▸ Source records:
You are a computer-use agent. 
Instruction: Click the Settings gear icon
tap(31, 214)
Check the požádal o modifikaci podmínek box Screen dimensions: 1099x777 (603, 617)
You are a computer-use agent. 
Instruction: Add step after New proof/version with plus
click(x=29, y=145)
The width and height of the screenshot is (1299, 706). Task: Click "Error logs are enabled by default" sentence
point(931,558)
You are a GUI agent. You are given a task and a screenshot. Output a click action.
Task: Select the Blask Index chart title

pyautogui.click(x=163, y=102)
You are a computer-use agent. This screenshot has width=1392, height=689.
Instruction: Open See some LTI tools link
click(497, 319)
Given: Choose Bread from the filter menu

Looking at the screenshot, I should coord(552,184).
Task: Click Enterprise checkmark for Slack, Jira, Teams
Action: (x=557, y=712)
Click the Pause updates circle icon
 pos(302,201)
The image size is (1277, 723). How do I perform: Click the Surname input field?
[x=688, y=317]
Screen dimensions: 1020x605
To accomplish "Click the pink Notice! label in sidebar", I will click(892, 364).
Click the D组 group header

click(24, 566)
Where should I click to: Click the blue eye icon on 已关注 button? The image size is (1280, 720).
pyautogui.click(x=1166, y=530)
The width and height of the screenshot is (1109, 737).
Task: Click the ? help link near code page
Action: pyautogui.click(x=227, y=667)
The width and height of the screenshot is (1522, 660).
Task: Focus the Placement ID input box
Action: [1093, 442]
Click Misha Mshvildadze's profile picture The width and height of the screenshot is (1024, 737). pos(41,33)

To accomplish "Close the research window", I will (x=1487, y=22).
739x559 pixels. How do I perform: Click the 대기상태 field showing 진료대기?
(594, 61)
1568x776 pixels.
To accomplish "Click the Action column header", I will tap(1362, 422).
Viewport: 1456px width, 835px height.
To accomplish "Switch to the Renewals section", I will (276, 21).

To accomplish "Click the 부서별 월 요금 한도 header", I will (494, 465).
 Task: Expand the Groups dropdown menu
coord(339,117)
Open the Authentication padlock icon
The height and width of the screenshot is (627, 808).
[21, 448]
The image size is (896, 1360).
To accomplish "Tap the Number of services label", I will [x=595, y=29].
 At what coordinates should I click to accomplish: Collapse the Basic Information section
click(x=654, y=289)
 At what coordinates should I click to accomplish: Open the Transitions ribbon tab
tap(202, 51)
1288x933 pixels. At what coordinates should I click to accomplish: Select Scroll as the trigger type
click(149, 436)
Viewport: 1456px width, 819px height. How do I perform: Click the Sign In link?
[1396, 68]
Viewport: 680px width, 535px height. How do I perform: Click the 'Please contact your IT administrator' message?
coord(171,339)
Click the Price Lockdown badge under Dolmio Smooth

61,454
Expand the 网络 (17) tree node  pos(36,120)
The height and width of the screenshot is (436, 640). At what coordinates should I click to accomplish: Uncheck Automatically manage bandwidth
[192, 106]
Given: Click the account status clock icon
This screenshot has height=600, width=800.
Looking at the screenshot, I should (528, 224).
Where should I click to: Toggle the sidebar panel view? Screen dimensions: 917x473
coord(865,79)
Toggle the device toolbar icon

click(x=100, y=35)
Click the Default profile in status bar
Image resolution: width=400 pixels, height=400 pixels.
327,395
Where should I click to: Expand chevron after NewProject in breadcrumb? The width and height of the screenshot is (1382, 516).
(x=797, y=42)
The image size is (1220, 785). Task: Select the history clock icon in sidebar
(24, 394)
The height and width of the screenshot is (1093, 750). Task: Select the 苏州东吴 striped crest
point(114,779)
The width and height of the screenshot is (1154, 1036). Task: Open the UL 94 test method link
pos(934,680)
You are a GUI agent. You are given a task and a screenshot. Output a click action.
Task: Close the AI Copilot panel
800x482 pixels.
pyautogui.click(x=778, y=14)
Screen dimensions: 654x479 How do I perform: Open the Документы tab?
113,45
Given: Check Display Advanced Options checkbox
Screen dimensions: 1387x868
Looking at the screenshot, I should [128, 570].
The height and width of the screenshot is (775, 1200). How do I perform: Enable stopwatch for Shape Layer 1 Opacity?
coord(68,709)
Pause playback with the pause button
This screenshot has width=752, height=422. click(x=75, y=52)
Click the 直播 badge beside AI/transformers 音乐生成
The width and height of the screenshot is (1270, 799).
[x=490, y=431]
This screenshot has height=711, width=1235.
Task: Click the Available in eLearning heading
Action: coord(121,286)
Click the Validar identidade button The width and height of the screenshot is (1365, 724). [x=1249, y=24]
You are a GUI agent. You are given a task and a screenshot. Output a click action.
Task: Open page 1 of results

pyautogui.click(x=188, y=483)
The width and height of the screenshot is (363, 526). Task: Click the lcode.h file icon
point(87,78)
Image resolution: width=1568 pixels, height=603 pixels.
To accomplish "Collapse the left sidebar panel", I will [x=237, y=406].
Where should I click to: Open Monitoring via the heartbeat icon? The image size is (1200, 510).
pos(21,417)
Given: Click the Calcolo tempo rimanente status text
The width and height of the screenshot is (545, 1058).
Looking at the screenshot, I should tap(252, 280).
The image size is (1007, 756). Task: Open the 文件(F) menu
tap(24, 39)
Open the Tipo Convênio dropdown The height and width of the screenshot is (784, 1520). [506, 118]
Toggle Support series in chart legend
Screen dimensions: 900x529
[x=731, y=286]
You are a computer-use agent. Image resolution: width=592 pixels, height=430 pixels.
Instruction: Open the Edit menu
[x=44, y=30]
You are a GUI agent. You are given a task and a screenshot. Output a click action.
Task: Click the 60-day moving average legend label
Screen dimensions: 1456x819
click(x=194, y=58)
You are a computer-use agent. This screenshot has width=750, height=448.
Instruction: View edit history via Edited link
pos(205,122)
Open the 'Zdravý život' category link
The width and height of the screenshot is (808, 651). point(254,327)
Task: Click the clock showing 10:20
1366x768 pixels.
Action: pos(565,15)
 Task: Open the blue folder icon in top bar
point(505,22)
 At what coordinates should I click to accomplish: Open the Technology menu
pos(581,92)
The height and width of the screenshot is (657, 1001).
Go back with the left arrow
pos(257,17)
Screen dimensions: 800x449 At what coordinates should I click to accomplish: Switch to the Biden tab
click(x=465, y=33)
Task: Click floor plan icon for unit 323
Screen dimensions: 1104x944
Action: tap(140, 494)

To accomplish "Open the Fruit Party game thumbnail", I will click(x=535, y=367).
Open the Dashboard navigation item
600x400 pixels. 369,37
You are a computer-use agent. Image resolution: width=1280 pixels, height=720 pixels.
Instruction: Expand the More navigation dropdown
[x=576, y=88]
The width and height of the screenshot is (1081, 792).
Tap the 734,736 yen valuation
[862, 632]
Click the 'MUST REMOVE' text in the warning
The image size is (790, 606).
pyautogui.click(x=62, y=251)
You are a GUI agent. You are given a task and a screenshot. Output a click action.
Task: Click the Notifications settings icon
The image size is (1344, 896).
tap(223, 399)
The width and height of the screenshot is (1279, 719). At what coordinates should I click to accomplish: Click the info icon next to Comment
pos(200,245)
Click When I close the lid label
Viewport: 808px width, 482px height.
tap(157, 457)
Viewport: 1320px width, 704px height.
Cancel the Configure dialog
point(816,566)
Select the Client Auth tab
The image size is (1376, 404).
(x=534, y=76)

▸ Task objective: The stretch of entries above that starts with the line containing "You are a computer-use agent. Image resolution: width=592" and goes on through the line containing "has width=750, height=448." is to be transcribed exactly, and no other line is to be transcribed.

▸ Response:
You are a computer-use agent. Image resolution: width=592 pixels, height=430 pixels.
Instruction: Open the Edit menu
[x=44, y=30]
You are a GUI agent. You are given a task and a screenshot. Output a click action.
Task: Click the 60-day moving average legend label
Screen dimensions: 1456x819
click(x=194, y=58)
You are a computer-use agent. This screenshot has width=750, height=448.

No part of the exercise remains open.